In quantum mechanics, if two observables do not commute ($[A,B]\neq0$), we generally say that they are not simultaneously observable and do not share an eigenbasis. However, this is not necessarily true for all states! For example, consider L$^2$ and $L_z$. They commute, and we assign separate quantum numbers to their eigenvalues: $l$ for L$^2$ and $m$ for $L_z$. However, $L_z$ does not commute with $L_x$ or $L_y$. In particular:

$$ [L_p,L_q]=i\hbar\epsilon_{pqr}L_r. $$

However, the state with $l=0$ immediately tells us the value of the quantum number $m$ – it’s also 0. The interesting thing about this state is that it also has definite $L_x=L_y=L_z=0$. There is a subset of the whole Hilbert space which may be a simultaneous eigenbasis for two non-commuting observables. That is to say, there are exceptional states $\ket\psi$ such that:

$$ AB\ket\psi = BA\ket\psi, $$

even if $[A,B]\neq0$. Which states are these?
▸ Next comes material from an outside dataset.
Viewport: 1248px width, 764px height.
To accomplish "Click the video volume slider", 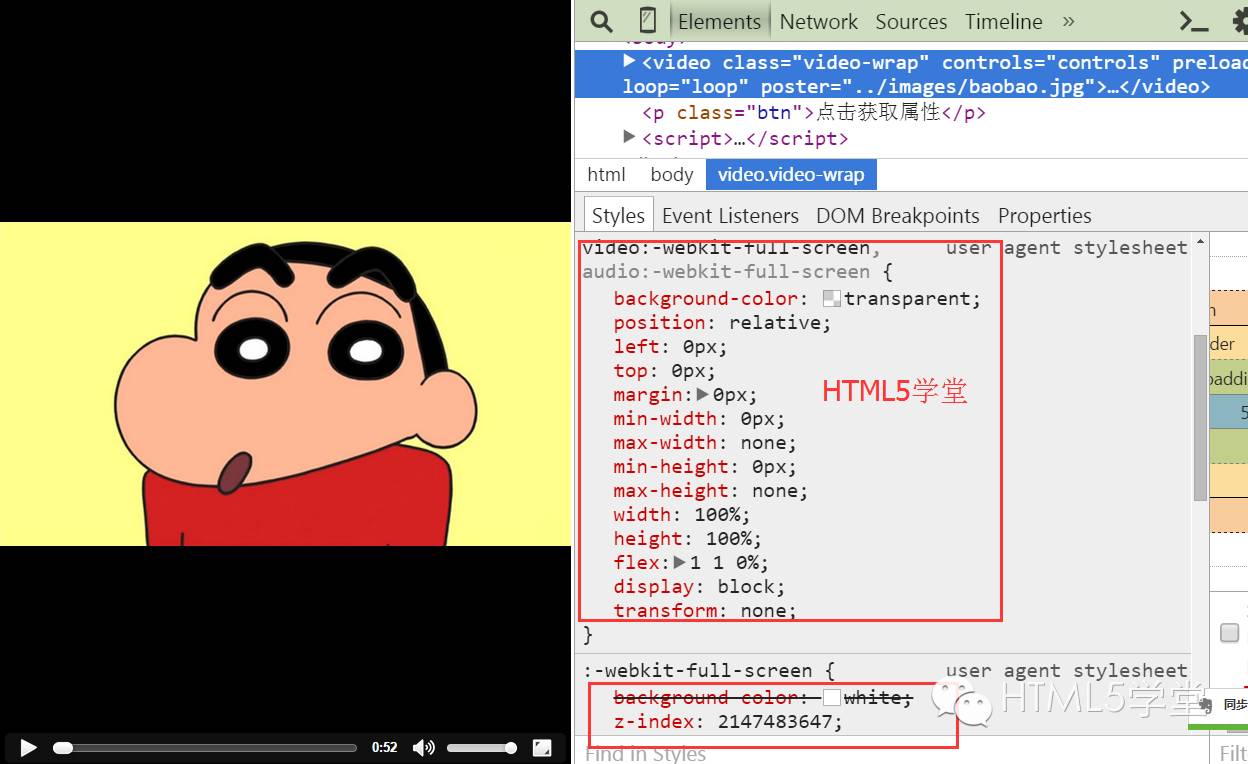I will (481, 748).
Well, it might have already occurred to you, that $\ket\psi$ has to be in the kernel (or null space) of the commutator $[A,B]$. That is since, from the previous equation:

$$ AB\ket\psi - BA\ket\psi = (AB-BA)\ket\psi = [A,B]\ket\psi = 0. $$

Knowing the measurement of these observables simultaneously does not violate the uncertainty relation, since for these states, $\langle[A,B]\rangle=0$,

$$ \Delta A ~ \Delta B \geq \frac{1}{2}\langle[A,B]\rangle=0. $$

Therefore, only observables whose commutator is full rank will not share any eigenstates. For example,

$$ [x,p] = i\hbar $$

Since the commutation between $x$ and $p$ is proportional to the identity, which has no kernel, there are no states with certain $x$ that also have certain $p$. Back to our angular momentum example, for the $\ket{l=0}$ state, we have:

$$ [L_p,L_q]\ket{l=0}=i\hbar\epsilon_{pqr}L_r\ket{l=0}=0, $$

which verifies that this state is in the null space of the commutator of any of the angular momenta axes.